昨日,教職大学院院生の最終報告書の議論を行った。対象の院生は,現職の小学校教員。昨年1年間大学院に通学し,今年は自身の学校に戻り,実践を通して報告書を執筆しようとしている。
先日も書いたとおり,教育実践にもねらいがあり,そのねらいにしたがって評価をする。当たり前だ。ところが,話していると,自身が当初想定していたのとは,子どもが異なる形で学んでいること,そして教師としてはその状態を肯定的に評価できる,ということであった。

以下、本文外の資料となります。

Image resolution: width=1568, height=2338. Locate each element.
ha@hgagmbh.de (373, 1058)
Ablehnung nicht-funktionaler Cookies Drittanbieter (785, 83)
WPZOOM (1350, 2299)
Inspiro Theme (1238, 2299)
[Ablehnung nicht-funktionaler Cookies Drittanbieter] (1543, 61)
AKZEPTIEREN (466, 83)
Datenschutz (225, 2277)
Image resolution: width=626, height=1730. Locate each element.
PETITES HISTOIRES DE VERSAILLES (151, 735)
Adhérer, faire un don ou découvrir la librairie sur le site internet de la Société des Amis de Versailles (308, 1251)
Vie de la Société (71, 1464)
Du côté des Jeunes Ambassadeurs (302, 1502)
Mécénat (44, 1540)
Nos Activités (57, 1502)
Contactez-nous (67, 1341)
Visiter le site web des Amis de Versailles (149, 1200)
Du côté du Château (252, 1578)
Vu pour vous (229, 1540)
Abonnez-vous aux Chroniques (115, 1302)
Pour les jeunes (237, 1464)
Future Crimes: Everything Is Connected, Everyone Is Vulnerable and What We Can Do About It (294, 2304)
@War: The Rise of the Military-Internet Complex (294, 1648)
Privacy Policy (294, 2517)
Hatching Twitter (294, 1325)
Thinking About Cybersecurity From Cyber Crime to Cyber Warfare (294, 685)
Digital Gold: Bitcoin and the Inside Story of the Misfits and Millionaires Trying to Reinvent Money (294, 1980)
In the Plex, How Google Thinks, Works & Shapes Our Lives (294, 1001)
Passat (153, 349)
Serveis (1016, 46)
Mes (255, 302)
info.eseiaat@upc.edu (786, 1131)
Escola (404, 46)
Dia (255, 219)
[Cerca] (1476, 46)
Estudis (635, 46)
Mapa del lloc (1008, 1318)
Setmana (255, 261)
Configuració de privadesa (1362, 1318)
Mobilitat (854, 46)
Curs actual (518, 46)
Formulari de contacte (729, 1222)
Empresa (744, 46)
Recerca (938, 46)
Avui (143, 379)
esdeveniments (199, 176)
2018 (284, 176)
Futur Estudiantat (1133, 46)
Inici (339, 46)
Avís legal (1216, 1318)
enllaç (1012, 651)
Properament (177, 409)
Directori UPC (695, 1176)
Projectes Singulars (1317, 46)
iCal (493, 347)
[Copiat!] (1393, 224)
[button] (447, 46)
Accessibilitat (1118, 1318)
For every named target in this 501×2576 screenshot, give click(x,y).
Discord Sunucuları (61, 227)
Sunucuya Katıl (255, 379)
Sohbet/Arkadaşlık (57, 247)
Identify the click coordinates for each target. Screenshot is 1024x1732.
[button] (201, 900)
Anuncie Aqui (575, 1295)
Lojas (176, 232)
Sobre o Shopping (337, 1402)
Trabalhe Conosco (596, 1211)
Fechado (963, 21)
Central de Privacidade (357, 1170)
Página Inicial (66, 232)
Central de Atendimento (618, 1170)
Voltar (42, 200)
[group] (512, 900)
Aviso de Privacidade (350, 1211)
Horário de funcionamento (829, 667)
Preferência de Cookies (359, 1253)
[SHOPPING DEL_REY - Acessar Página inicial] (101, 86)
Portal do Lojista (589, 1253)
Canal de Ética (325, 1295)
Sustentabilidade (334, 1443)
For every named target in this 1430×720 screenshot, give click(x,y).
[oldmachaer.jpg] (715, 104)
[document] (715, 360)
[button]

このケースは,当初ねらいとして想定していないから,本来であれば結果として記述するべきことではないかもしれない。ただ私は,当初のねらいに対する結果を述べ考察していることは踏まえたうえで,「意図せざる結果」としてこのようなことも書いてはどうかと勧めた。ねらい―評価というのは,実践のごくごく一部の狭いところを取り扱っているに過ぎない(特に研究論文として公表しようとしているものであれば,なおさらである)。本当に,教育実践として他の人が役立てることができるのであれば,それに伴う情報も提供したほうがよいと思う。また,実践を踏まえての自身の省察(子どもや教育観の変容について)もあったほうがよいと思う。これは主観的なものとなるが,それを実践者がどのようにとらえたか,留意点は何か,というのも論文の読み手からすればほしい情報である。
議論をとおして上のようなことを考えたが,例えば教育工学会など,私がそのようなことが記された論文の査読を依頼されることになれば,査読者としては評価しないと思う。それはやはり基準に合わないからだ。大学で他の人に読まれたとしても,やはり指摘を受けるだろう。
教育実践研究の論文(自身が実践者や共同設計者として行う教育実践を取り扱った論文とここでは定める)が難しいとはよく言われるが,まとめる段階での難しさとして,このような点もあるのではないかと思った。